Posing that question to a full room is like chucking in a live grenade. The result is explosive. Rarely is an issue so polarised than opinions on sick pay.

Two clear camps emerge – those, often in the public sector, in a culture where six months off sick with full pay is a given, and the small business owners, horrified at having to pay staff for doing no work, the knock-on effect on productivity by team absences and the company bottom line.

Never the twain shall meet.

Those who get paid every month regardless of how the organisation is performing, whether they’ve had five days off sick that month have no idea about life in a small business where getting paid depends on your presence and productivity.

The latter, of course, believe the former have it cushy. And we all have a choice where we work and the contracts we sign.

This week, light has shone on cash incentives for people who turn up for work consistently, with no sick absences. A great idea or discriminatory?

It feels counter productive in a pandemic. Who wants super spreaders in a business who threaten more harm to a business by turning up than staying away?

But we all know those who have regular days off sick with no long-term health conditions, whose absence just puts pressure on others, which breeds resentment and disharmony in a workplace.

Then some are more susceptible to picking up infections and viruses than others so are naturally discriminated against and face a double whammy of losing out on pay because they’ve been struck down.

Is this fair?

The new mayor of Rome has resorted to cash incentives to entice Rome bin collectors to not call in sick until January 9 to battle chronic absenteeism - 1,500 a day - turning streets into swooping gull and wild boar paradise with rotting rubbish rummaging heaven.

Not the most pleasant job, but if it takes a wad of cash to make them show up for what they’re paid to do, there’s clearly more than a pay/sickness issue going on there.

But there remains a stigma – and suspicion – to taking time off sick, which encourages people to bring their colds, coughs, and bugs to work, risking an entire workforce dropping like flies.

You see the thorny issue and how tricky it is to be equal and fair.

Is dangling extra cash symptomatic of a bullying culture where cynicism hangs over every call-in sick and raised eyebrows knowing looks and mumblings of “duvet day” or “heavy night last night?”

The pandemic and hybrid working have brought fewer sick days with statistics sinking to the lowest since records began in 1995.

Working on a laptop with a hacking cough and streaming cold is clearly better than dragging yourself in to work as a spreader.

But if you must be present in a workplace, it’s a different story.

Working at home is impossible for huge swathes of the workforce - manufacturing, retail, hospitality, engineering, NHS, care sector, emergency services, construction…and many more.

It always felt uncomfortable when schools handed out 100% attendance certificates in assemblies, meaning children with health conditions could never qualify and felt even worse about what they lived with.

Good health is largely down to luck and fine genetics.

Should we also penalise those who take time off sick for health conditions self inflicted by not taking responsibility for good health?

The deeper you delve, the bigger the conundrum about fairness.

Honesty is always the best policy.

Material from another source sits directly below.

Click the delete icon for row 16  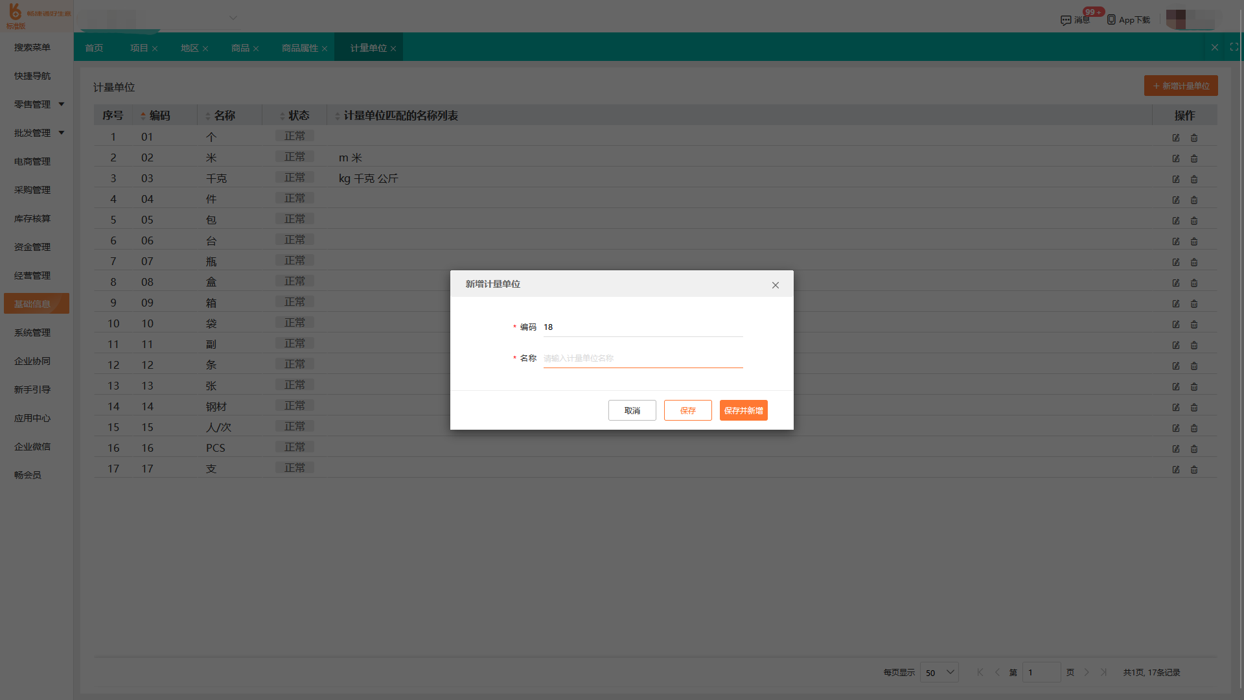(1195, 448)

Be honest with employers and, hopefully, with the discretion clause in contracts, they will play fair.

Stella is a great role model

MP Stella Creasy has endured the worst of online trolling, had threats of rape, turned up for live interviews with two-week old baby in her arms, and is known as hard working and dedicated.

She turned up for BBC Question Time last week with her baby backstage and was in the Commons on Tuesday doing the job she loves to lead the debate on buy now pay later consumer credit, her three-month-old baby asleep in a chest papoose.

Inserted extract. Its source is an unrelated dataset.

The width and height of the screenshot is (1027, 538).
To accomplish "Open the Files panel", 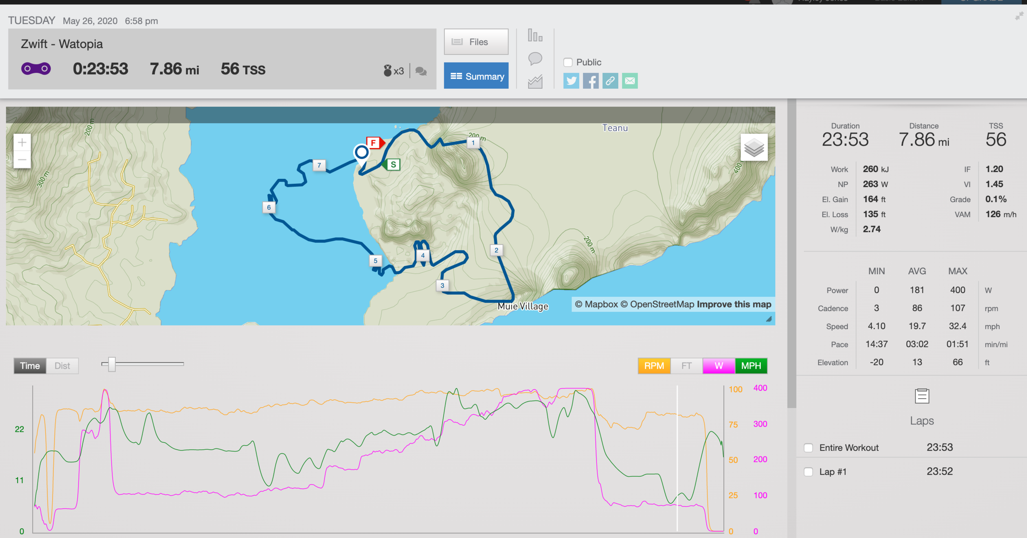I will coord(476,42).
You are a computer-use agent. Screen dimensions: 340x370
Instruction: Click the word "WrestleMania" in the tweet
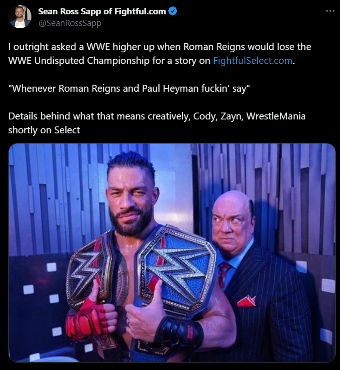click(x=276, y=116)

What a role model for girls and young women to be getting on with her career, making a difference, achieving her dreams with and around family life.

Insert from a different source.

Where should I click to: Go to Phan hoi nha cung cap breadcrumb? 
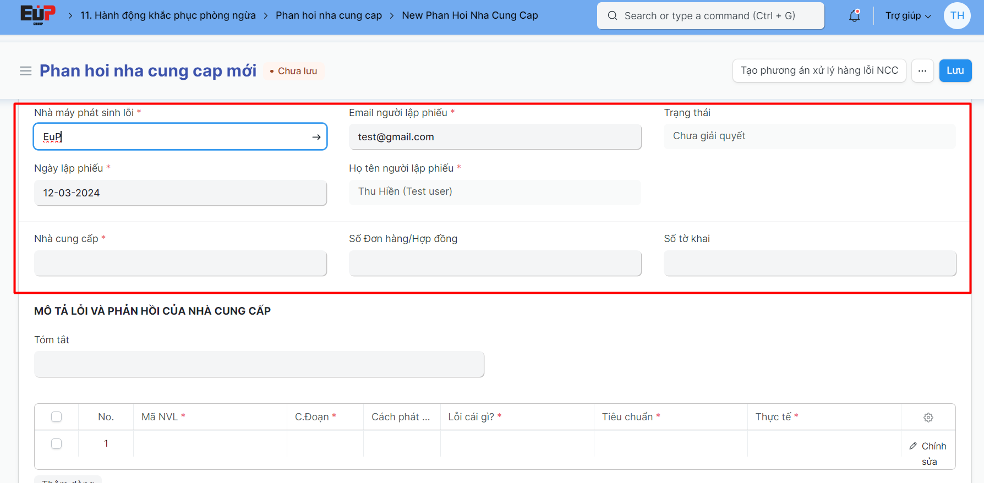point(329,15)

Both her children have been with her in the Commons, but this time she received a letter saying she was breaking the rule “you should not take your seat in the chamber when accompanied by a child”

One can think of far worse offences witnessed in the Commons deserving admonishment - lounging on benches, shouting, and heckling for starters.

Baby and mother should receive a gold star for impeccable behaviour.

A rule review is now under way.

But while the world is run by a certain profile of men that expects the world to reflect what they see in the mirror, this will continue.

We need mothers to be visible, making life work for them, integrating all aspects of life successfully to inspire ambition,

If Creasy had been a father with a baby in a sling, he would have bee praised for being a fine father ‘helping out in a “childcare’ emergency.